We are celebrating the 10-year anniversary of the Alteryx Community! Learn more and join in on the fun here.
Start Free Trial

Alteryx Designer Desktop Discussions

Find answers, ask questions, and share expertise about Alteryx Designer Desktop and Intelligence Suite.
SOLVED

Regex tool to parse data points in varying positions over thousands of rows of data

Deano_280
7 - Meteor

Hello all, requesting your expertise in how to navigate this issue I'm stuck on. 

 

I'm trying to parse a particular data point from a string. This is currently a proof of concept but the data set will significantly increase to cover thousands of rows of data so I'm looking for a concise way to do so which I can then use on other parts at a later time.

 

I've amended the data however it would be a similar format to this:

 

(Country Of Origin in (FRANCE, GERMANY, AUSTRIA, NETHERLANDS)) and (Local Currency in (Euro)) and (Safety Rating (Lowest, Across agencies, Regional/National, One or Both) = CCC or higher) and (Days Until Review is less than 10950)

 

My aim:

- Separate Country of Origin and the countries contained within the brackets. Please note, country of origin could be contained anywhere within the string so it won't always appear at the beginning.

- Additionally, I will be parsing out other parts of the string such as Local Currency and the currency contained within, Safety Rating all the way up to Higher, and the Days Until Review. Similar to Country of Origin, the other data points mentioned could fall anywhere within the string.

- A lot of strings won't contain the data points mentioned above, for example some will only contain Safety Rating and Days Until Review.

 

Please let me know if I can clarify anything further 

7 REPLIES 7
mceleavey
17 - Castor
17 - Castor

Hi @Deano_280 ,

 

You said it could be anywhere, can you provide a few examples that would be more representative of your data otherwise you're going to get correct solutions for what you've provided which don't fit your actual dataset.

 

M.



Bulien

Deano_280
7 - Meteor

Hi mceleavey,

 

Apologies, please find further below. There are certain attributes that can be included within these rows, however not all attributes will always be included.

 

There are the following attributes which can be included:

- Country of Origin.

- Safety Rating.

- Local Currency (attribute can be used twice).

- Days Until Review (attribute can be used twice).

 

(Safety Rating (Lowest, Across agency, Regional/National, One or Both) = AA- or higher) and (Days Until Review is greater than 1825) and (Days Until Review = 3650 or lower)
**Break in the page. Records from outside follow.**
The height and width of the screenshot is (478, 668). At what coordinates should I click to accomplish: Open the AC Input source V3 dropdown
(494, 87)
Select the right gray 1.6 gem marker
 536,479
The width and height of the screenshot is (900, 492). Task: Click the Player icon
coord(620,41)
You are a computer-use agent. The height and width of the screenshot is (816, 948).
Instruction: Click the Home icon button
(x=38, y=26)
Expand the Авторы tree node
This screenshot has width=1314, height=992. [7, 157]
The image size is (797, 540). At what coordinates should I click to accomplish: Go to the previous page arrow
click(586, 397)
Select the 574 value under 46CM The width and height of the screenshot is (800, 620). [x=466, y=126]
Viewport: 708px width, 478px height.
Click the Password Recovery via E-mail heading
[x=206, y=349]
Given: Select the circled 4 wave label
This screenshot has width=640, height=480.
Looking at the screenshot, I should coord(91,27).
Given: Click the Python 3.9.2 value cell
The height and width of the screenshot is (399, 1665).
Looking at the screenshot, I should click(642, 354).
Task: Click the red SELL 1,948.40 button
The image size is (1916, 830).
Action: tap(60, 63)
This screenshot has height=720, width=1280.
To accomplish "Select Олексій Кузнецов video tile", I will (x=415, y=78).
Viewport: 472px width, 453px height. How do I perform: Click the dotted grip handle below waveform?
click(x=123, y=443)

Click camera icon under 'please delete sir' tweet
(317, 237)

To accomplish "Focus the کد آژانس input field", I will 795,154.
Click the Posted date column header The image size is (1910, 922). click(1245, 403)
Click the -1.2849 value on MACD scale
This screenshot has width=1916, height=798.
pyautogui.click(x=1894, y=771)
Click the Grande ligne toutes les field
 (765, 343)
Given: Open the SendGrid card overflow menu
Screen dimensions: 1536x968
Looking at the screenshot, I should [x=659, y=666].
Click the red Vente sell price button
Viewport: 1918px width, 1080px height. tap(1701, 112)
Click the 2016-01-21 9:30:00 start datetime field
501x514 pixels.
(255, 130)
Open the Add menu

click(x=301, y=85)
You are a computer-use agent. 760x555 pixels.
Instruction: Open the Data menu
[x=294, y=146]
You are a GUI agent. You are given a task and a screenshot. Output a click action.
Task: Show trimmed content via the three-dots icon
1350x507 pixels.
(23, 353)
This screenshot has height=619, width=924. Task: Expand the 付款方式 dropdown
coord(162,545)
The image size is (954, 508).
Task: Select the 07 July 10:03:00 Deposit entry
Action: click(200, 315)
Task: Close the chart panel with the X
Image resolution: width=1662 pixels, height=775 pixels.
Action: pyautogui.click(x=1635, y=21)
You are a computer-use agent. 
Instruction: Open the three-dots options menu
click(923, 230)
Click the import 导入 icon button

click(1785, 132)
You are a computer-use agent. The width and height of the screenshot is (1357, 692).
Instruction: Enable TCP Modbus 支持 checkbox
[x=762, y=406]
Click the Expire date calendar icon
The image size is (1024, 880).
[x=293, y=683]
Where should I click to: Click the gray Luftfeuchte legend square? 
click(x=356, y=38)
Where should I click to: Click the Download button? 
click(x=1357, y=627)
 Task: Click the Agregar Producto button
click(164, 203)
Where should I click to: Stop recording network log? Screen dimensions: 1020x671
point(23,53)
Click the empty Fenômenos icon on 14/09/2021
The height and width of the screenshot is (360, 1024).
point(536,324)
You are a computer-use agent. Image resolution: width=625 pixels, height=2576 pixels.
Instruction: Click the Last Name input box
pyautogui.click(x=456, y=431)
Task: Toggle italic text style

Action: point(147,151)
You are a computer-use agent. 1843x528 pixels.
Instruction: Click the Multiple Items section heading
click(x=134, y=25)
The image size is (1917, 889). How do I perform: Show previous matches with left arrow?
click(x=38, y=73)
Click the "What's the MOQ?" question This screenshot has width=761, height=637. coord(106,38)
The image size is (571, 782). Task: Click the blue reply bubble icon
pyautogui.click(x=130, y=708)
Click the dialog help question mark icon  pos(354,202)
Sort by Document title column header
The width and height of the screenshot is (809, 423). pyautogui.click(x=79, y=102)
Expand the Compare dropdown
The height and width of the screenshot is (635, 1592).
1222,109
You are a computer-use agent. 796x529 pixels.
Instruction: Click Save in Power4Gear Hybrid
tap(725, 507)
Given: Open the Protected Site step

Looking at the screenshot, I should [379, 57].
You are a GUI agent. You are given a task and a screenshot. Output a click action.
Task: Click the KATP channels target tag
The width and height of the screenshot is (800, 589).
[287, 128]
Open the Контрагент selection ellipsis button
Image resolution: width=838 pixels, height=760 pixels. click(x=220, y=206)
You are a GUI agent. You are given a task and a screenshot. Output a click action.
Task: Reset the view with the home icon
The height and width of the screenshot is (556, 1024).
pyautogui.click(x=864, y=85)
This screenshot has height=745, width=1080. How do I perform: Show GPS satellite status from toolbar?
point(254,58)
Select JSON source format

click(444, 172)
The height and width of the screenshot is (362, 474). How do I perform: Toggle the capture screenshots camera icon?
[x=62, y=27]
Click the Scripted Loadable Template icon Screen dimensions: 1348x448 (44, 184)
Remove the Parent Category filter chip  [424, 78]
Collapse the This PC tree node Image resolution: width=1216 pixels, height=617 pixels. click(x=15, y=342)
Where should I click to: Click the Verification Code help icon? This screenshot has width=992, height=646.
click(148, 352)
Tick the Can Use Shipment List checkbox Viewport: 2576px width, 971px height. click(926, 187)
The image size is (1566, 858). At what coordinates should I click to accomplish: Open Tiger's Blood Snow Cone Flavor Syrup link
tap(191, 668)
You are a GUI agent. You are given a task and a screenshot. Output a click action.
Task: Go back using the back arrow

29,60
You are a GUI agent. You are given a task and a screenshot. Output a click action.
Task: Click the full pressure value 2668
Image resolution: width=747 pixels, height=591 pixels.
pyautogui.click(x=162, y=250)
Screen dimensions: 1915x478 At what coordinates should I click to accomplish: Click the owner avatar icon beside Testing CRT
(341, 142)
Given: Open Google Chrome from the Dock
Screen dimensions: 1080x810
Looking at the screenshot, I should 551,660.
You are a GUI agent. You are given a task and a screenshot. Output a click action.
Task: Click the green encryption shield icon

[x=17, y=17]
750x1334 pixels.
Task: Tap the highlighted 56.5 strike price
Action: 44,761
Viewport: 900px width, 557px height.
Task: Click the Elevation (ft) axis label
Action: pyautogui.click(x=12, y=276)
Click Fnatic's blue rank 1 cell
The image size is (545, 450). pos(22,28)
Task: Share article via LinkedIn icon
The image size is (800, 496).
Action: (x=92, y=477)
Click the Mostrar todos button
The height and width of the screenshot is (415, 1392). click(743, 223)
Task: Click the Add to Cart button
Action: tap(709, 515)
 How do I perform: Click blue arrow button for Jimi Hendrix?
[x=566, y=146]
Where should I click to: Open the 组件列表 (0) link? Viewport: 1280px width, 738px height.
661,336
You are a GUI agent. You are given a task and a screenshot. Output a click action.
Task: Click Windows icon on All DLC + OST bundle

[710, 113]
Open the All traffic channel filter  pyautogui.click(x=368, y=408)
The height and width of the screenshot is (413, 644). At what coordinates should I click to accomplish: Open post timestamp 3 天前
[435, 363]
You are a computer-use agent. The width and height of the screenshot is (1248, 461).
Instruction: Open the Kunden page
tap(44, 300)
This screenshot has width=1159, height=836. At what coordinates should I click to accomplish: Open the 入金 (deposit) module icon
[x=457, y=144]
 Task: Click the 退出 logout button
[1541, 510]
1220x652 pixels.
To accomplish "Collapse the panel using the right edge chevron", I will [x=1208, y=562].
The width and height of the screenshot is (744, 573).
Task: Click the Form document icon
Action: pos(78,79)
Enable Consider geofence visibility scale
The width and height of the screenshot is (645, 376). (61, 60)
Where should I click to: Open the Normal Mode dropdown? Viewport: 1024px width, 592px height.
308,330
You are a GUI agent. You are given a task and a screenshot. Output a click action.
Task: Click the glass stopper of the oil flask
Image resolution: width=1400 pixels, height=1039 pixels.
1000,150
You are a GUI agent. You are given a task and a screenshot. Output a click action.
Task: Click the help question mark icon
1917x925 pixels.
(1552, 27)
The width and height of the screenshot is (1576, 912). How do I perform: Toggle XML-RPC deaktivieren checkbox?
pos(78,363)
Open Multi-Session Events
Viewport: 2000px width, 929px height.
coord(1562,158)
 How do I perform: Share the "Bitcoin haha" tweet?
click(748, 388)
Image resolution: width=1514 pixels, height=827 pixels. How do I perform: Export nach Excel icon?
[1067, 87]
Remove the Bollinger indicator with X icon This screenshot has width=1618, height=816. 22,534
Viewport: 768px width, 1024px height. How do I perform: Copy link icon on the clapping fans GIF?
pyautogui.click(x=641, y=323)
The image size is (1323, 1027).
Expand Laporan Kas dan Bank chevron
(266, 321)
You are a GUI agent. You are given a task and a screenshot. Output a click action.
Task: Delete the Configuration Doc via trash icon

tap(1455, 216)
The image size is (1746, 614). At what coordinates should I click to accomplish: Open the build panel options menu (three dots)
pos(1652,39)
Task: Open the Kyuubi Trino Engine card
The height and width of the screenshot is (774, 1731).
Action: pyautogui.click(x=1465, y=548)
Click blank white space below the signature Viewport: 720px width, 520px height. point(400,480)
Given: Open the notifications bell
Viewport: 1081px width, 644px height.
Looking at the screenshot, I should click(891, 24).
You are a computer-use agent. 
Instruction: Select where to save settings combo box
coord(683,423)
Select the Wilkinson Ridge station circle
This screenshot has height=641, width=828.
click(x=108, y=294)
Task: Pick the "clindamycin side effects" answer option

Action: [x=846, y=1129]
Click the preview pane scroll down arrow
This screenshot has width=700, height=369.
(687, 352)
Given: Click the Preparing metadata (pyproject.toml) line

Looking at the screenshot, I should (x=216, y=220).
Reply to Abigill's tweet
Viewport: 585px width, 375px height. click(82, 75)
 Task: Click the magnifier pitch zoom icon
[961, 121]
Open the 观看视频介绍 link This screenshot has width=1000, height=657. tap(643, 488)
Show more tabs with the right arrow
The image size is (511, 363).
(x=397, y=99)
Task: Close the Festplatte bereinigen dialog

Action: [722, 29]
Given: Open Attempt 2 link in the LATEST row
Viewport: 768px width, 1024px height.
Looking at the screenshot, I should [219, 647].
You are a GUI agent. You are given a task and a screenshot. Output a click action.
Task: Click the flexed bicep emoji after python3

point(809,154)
(Safety Rating (Lowest, Across agency, Regional/National, One or Both) = AA- or higher) and (Days Until Review is greater than 3650)


(Safety Rating (Lowest, Across agency, Regional/National, One or Both) = BBB- or higher) and (Safety Rating (Lowest, Across agency, Regional/National, One or Both) = A+ or lower) and (Days Until Review = 365 or lower)


(Safety Rating (Lowest, Across agency, Regional/National, One or Both) = BBB- or higher) and (Safety Rating (Lowest, Across agency, Regional/National, One or Both) = A+ or lower) and (Days Until Review is greater than 365) and (Days Until Review = 1825 or lower)


(Safety Rating (Lowest, Across agency, Regional/National, One or Both) = BBB- or higher) and (Safety Rating (Lowest, Across agency, Regional/National, One or Both) = A+ or lower) and (Days Until Review is greater than 1825) and (Days Until Review = 3650 or lower)


(Safety Rating (Lowest, Across agency, Regional/National, One or Both) = BBB- or higher) and (Safety Rating (Lowest, Across agency, Regional/National, One or Both) = A+ or lower) and (Days Until Review is greater than 3650)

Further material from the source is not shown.